To fear God is to enter that space inside yourself where you feel the implications of the dangerous freedom of this God, this God who loves you for your good, but who has no regard for your status or your advantage or even your self-respect. What God has any regard for, as far as you’re concerned, is God’s own promises to you which are conditioned only upon God’s self. Which leaves you uneasy, to say the least.
But from this we get two benefits, but to get to them you have to make a couple jumps. The first jump is the benefit that if you fear God, you need not fear anything else. Fearing God, fear nothing else. You repeat to yourself what our epistle says, “The Lord is my helper, I will not be afraid, what can anyone do to me?” It’s not your courage, it’s your hanging on God’s promise, “I will never leave you or forsake you.” God reminds you of that promise time and again in scripture.
Once God confirmed it to me silently, by suddenly becoming present to me, locally but not physically, next to me in our back room on President Street, when I most needed it, when I was more than humbled, when I was humiliated. “I will never leave you or forsake you.” Upon that promise I am still learning not to fear, not to fear other people or situations or possibilities of loss or disadvantages and even not to fear myself. Fear God, fear nothing.

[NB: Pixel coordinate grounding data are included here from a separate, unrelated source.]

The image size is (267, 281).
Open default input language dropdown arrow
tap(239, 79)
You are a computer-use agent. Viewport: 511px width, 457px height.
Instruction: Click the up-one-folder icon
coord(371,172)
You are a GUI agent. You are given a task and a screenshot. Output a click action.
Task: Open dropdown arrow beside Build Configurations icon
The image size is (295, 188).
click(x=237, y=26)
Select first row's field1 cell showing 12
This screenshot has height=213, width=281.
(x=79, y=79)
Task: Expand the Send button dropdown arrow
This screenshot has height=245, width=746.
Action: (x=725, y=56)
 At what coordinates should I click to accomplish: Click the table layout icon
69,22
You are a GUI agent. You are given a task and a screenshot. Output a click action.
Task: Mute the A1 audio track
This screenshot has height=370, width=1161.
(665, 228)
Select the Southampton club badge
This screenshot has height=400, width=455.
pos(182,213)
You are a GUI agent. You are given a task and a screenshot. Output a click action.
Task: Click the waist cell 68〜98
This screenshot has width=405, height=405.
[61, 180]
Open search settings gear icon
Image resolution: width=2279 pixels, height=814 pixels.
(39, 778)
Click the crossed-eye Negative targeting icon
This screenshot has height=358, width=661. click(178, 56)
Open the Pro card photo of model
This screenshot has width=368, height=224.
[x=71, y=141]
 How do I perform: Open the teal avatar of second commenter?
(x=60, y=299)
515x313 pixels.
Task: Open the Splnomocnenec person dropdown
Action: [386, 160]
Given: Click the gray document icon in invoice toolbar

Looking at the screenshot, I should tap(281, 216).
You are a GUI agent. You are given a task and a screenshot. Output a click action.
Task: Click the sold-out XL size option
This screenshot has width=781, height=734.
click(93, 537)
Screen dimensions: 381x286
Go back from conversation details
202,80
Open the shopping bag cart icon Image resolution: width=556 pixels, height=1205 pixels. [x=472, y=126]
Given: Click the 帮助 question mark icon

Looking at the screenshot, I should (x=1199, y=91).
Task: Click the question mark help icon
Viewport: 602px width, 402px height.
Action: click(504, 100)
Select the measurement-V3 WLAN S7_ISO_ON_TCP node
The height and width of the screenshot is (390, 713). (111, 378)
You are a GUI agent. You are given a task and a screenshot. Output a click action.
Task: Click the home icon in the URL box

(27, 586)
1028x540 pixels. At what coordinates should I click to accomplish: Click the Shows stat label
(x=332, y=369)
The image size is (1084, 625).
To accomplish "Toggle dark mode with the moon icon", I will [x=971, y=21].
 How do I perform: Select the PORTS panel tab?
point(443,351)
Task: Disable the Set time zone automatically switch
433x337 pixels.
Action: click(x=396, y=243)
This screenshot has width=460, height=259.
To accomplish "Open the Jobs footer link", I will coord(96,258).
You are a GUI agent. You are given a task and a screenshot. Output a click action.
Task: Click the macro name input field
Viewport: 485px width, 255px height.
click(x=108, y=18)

The second jump is the benefit that your freedom from fear is your freedom to love. You see that today in both the epistle and the gospel. You can love despite the restrictions of the conventions and the familiar order in the world.
So let me tell you a story which is true. Her name was Brenda-Lynn. She was a member of my second congregation, in Ontario. Brenda-Lynn was a nurse practitioner. She worked in a group home for the mentally-handicapped, some of them severely so, including cerebral palsy. That was her job. Brenda-Lynn got married to a guy named Evert, whom we all loved, and I did the wedding. They represented two big Dutch families, and it was a big reception.
Have you ever been to a Dutch-Canadian wedding reception? There’s nothing like a Dutch-Canadian wedding reception. And I think more than half our church was there. And you know whom the bride had seated up at the head table with her and the groom: the residents of her group home; they were the special honored guests of Brenda-Lynn. I watched them off and on, how they were watching her. They loved her, they were proud of her, because Brenda-Lynn was a beautiful bride. And she was beautiful in her freedom from the conventions of receptions, and we could see in her what God's own love for us is like.